Nothing outside the range below should be printed. Output exactly the lines from the line with "Select the member list toggle icon" to the line with "This screenshot has width=322, height=159.", both included.

Collected data entries
####

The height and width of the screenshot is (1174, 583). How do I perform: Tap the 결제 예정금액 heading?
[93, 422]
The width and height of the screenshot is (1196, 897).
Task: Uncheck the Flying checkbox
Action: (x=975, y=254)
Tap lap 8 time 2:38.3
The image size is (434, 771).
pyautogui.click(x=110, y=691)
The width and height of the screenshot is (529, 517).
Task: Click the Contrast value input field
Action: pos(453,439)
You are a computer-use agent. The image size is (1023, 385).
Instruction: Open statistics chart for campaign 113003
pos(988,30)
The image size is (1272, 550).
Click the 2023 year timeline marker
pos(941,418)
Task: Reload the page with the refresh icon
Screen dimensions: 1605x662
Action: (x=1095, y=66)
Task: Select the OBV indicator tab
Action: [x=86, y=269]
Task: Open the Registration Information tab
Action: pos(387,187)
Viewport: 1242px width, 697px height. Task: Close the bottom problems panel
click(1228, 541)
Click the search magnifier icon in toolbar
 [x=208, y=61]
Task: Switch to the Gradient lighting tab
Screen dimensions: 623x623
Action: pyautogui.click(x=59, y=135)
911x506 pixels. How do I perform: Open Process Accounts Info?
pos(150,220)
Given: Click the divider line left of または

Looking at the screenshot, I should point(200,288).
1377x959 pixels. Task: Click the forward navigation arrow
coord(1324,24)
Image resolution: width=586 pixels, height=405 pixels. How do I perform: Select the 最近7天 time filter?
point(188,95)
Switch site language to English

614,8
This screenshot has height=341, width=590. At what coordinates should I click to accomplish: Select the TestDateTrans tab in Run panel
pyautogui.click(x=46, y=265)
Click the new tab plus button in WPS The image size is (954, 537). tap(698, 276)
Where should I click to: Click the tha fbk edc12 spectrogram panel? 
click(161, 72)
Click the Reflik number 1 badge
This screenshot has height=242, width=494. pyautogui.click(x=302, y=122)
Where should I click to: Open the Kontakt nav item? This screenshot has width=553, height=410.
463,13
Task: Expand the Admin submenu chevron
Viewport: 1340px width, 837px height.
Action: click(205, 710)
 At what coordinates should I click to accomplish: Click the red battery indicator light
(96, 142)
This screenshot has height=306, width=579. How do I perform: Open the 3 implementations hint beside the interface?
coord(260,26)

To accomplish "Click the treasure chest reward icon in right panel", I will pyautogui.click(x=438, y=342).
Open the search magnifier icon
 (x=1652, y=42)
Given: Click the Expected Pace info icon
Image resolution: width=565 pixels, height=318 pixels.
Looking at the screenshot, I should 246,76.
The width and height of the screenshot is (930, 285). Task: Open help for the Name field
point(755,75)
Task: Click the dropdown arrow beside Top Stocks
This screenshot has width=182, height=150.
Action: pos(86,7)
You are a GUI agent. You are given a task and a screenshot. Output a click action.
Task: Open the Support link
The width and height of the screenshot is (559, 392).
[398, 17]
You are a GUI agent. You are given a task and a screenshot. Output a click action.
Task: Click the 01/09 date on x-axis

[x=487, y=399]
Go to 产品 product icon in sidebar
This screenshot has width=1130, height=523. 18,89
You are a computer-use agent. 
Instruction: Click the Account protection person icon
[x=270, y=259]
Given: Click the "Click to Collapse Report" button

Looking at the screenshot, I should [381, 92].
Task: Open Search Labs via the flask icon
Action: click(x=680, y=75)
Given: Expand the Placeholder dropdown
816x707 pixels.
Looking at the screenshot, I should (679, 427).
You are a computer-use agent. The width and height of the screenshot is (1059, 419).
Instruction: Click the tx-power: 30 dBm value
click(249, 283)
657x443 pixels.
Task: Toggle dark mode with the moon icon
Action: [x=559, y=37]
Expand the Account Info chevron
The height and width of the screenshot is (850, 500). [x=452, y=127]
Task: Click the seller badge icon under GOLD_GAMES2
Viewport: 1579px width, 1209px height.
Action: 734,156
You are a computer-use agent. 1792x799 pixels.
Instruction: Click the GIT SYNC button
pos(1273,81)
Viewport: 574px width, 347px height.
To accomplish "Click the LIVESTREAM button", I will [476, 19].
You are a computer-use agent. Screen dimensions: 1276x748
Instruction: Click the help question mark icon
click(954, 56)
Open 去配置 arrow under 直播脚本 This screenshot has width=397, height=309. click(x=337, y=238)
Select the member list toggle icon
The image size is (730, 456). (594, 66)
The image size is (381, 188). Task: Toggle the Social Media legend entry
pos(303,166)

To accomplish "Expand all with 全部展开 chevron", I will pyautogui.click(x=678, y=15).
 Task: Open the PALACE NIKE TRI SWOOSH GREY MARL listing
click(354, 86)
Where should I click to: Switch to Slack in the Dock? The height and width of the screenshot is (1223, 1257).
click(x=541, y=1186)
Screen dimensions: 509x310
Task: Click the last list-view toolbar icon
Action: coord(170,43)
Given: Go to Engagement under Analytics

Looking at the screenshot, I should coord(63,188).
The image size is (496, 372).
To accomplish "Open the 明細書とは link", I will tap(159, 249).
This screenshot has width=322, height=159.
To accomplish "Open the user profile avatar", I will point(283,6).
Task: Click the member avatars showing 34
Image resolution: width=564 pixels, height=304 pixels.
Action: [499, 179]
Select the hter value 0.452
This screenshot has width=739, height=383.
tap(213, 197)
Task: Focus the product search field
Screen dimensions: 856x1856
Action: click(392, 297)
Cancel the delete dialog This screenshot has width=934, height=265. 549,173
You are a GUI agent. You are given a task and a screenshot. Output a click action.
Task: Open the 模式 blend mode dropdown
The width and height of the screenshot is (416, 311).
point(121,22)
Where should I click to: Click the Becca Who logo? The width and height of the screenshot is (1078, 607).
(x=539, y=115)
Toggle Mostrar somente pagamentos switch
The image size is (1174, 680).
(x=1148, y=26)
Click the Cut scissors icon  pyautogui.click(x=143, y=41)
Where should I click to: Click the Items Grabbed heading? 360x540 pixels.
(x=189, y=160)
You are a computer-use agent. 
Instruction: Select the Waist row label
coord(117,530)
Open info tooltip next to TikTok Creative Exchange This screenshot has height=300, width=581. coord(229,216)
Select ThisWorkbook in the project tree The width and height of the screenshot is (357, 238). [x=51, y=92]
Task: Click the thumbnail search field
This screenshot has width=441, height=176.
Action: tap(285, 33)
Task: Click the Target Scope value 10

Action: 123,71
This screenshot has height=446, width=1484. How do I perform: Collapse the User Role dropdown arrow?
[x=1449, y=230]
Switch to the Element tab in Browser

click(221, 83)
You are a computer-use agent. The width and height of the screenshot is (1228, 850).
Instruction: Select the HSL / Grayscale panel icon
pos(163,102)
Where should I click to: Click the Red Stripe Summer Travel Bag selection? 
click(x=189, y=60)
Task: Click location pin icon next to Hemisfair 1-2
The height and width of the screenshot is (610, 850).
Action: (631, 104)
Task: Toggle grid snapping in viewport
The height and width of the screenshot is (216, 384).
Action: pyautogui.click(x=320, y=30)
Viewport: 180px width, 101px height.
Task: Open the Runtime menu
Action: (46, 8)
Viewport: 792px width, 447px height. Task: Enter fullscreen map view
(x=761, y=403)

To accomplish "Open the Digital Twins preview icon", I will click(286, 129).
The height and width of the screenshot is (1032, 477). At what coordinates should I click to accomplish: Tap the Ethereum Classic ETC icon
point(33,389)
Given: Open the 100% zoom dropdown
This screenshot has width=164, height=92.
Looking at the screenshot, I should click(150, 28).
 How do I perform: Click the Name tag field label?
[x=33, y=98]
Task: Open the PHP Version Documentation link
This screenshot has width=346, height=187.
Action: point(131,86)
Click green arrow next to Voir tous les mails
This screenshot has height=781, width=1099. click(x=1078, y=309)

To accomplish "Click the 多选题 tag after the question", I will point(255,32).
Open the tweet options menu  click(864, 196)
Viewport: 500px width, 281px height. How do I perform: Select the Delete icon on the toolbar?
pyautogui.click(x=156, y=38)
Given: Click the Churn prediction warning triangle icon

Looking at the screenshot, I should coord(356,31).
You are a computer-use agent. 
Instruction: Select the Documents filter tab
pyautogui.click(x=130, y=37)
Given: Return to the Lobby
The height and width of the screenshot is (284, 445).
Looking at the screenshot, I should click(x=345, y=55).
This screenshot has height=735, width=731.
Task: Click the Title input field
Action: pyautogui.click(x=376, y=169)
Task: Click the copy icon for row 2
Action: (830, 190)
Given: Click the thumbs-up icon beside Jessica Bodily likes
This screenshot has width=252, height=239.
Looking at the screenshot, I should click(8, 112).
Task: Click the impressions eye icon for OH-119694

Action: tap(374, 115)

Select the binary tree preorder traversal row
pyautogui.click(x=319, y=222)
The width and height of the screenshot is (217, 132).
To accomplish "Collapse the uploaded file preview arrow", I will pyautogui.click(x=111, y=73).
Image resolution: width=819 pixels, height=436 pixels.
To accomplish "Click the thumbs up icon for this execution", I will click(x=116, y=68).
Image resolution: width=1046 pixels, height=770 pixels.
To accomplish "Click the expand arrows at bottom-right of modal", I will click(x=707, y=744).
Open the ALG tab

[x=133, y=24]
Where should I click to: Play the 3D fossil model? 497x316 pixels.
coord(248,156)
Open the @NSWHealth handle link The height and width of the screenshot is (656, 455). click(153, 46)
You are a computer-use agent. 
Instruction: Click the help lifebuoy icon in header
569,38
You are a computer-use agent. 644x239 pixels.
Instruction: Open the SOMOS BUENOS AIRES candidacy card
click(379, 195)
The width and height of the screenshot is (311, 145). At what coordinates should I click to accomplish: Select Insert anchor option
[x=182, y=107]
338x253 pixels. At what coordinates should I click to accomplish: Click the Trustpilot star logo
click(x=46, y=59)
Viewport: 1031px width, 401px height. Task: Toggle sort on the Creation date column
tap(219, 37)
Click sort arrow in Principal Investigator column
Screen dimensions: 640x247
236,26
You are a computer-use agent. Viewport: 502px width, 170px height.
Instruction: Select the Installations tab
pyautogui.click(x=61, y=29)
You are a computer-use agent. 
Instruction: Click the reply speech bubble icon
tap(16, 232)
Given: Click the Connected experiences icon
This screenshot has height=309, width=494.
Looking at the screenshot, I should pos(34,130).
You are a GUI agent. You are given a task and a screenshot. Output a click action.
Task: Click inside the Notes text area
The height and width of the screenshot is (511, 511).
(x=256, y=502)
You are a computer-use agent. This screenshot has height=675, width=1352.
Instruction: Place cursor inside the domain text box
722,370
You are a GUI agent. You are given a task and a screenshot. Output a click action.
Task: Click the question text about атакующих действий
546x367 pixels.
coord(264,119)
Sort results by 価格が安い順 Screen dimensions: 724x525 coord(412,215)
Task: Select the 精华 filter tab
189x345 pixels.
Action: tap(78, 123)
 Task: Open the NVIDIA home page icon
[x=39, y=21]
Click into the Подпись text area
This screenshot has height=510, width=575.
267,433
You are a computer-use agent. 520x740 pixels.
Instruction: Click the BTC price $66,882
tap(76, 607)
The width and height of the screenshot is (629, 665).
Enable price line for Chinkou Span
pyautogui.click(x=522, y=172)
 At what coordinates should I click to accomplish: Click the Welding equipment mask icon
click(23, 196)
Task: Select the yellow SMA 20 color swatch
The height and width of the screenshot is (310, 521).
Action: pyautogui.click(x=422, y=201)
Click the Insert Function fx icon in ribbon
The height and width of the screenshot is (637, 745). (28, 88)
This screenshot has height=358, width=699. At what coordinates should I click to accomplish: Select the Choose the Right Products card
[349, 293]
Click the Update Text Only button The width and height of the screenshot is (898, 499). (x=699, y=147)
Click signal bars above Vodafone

####

» **SOLUTION BELOW**:
Select the member list toggle icon
The image size is (730, 456). (594, 66)
The image size is (381, 188). Task: Toggle the Social Media legend entry
pos(303,166)

To accomplish "Expand all with 全部展开 chevron", I will pyautogui.click(x=678, y=15).
 Task: Open the PALACE NIKE TRI SWOOSH GREY MARL listing
click(354, 86)
Where should I click to: Switch to Slack in the Dock? The height and width of the screenshot is (1223, 1257).
click(x=541, y=1186)
Screen dimensions: 509x310
Task: Click the last list-view toolbar icon
Action: coord(170,43)
Given: Go to Engagement under Analytics

Looking at the screenshot, I should coord(63,188).
The image size is (496, 372).
To accomplish "Open the 明細書とは link", I will tap(159, 249).
This screenshot has width=322, height=159.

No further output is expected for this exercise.